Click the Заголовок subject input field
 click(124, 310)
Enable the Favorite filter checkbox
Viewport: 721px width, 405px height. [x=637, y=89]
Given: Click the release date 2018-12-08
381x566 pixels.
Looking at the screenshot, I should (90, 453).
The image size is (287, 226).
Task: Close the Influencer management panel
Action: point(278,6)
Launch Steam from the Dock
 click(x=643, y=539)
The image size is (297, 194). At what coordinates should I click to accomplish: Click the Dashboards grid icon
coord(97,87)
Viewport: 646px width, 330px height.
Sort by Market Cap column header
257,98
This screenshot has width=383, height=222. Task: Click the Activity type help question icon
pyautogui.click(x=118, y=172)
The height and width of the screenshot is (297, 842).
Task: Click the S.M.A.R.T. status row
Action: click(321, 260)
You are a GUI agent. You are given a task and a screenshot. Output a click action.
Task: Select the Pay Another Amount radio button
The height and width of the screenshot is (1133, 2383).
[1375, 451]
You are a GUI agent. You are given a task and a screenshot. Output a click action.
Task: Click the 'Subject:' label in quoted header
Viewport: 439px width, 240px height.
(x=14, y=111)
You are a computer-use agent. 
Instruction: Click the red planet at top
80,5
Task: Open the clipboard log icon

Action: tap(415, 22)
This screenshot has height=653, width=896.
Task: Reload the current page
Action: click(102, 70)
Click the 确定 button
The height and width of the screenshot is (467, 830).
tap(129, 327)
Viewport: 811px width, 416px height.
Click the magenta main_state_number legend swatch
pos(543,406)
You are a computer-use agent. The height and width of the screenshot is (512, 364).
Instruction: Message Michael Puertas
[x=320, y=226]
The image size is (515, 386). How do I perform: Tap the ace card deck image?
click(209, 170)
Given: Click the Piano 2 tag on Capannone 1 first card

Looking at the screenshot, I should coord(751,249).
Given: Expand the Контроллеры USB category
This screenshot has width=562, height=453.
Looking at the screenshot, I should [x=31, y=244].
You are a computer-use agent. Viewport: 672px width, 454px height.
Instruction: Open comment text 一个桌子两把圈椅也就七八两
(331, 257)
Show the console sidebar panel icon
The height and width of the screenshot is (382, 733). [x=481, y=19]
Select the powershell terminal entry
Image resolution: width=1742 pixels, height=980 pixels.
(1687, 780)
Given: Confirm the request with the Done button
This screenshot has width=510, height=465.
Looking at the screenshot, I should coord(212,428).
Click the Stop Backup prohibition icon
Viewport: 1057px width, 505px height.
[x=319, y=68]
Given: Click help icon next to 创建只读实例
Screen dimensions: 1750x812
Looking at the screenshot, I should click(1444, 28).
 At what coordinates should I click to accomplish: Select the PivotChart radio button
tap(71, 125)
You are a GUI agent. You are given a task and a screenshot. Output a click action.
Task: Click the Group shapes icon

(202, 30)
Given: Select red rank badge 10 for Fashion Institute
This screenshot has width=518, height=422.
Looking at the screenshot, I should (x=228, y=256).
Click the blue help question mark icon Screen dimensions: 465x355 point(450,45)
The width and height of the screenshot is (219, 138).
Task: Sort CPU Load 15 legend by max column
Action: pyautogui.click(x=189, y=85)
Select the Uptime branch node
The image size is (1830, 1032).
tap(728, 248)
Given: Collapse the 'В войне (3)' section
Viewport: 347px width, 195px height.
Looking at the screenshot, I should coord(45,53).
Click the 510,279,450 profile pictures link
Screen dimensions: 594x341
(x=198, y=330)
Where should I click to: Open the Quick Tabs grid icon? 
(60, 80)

- - -

> **Exercise requirements**:
Update all of the records above by replacing each occurrence of "radio button" with "option button". Leave everything else as it is.

> **Reply**:
Click the Заголовок subject input field
 click(124, 310)
Enable the Favorite filter checkbox
Viewport: 721px width, 405px height. [x=637, y=89]
Given: Click the release date 2018-12-08
381x566 pixels.
Looking at the screenshot, I should (90, 453).
The image size is (287, 226).
Task: Close the Influencer management panel
Action: point(278,6)
Launch Steam from the Dock
 click(x=643, y=539)
The image size is (297, 194). At what coordinates should I click to accomplish: Click the Dashboards grid icon
coord(97,87)
Viewport: 646px width, 330px height.
Sort by Market Cap column header
257,98
This screenshot has width=383, height=222. Task: Click the Activity type help question icon
pyautogui.click(x=118, y=172)
The height and width of the screenshot is (297, 842).
Task: Click the S.M.A.R.T. status row
Action: click(321, 260)
You are a GUI agent. You are given a task and a screenshot. Output a click action.
Task: Select the Pay Another Amount option button
The height and width of the screenshot is (1133, 2383).
[1375, 451]
You are a GUI agent. You are given a task and a screenshot. Output a click action.
Task: Click the 'Subject:' label in quoted header
Viewport: 439px width, 240px height.
(x=14, y=111)
You are a computer-use agent. 
Instruction: Click the red planet at top
80,5
Task: Open the clipboard log icon

Action: tap(415, 22)
This screenshot has height=653, width=896.
Task: Reload the current page
Action: click(102, 70)
Click the 确定 button
The height and width of the screenshot is (467, 830).
tap(129, 327)
Viewport: 811px width, 416px height.
Click the magenta main_state_number legend swatch
pos(543,406)
You are a computer-use agent. The height and width of the screenshot is (512, 364).
Instruction: Message Michael Puertas
[x=320, y=226]
The image size is (515, 386). How do I perform: Tap the ace card deck image?
click(209, 170)
Given: Click the Piano 2 tag on Capannone 1 first card

Looking at the screenshot, I should coord(751,249).
Given: Expand the Контроллеры USB category
This screenshot has width=562, height=453.
Looking at the screenshot, I should [x=31, y=244].
You are a computer-use agent. Viewport: 672px width, 454px height.
Instruction: Open comment text 一个桌子两把圈椅也就七八两
(331, 257)
Show the console sidebar panel icon
The height and width of the screenshot is (382, 733). [x=481, y=19]
Select the powershell terminal entry
Image resolution: width=1742 pixels, height=980 pixels.
(1687, 780)
Given: Confirm the request with the Done button
This screenshot has width=510, height=465.
Looking at the screenshot, I should coord(212,428).
Click the Stop Backup prohibition icon
Viewport: 1057px width, 505px height.
[x=319, y=68]
Given: Click help icon next to 创建只读实例
Screen dimensions: 1750x812
Looking at the screenshot, I should click(1444, 28).
 At what coordinates should I click to accomplish: Select the PivotChart option button
tap(71, 125)
You are a GUI agent. You are given a task and a screenshot. Output a click action.
Task: Click the Group shapes icon

(202, 30)
Given: Select red rank badge 10 for Fashion Institute
This screenshot has width=518, height=422.
Looking at the screenshot, I should (x=228, y=256).
Click the blue help question mark icon Screen dimensions: 465x355 point(450,45)
The width and height of the screenshot is (219, 138).
Task: Sort CPU Load 15 legend by max column
Action: pyautogui.click(x=189, y=85)
Select the Uptime branch node
The image size is (1830, 1032).
tap(728, 248)
Given: Collapse the 'В войне (3)' section
Viewport: 347px width, 195px height.
Looking at the screenshot, I should coord(45,53).
Click the 510,279,450 profile pictures link
Screen dimensions: 594x341
(x=198, y=330)
Where should I click to: Open the Quick Tabs grid icon? 
(60, 80)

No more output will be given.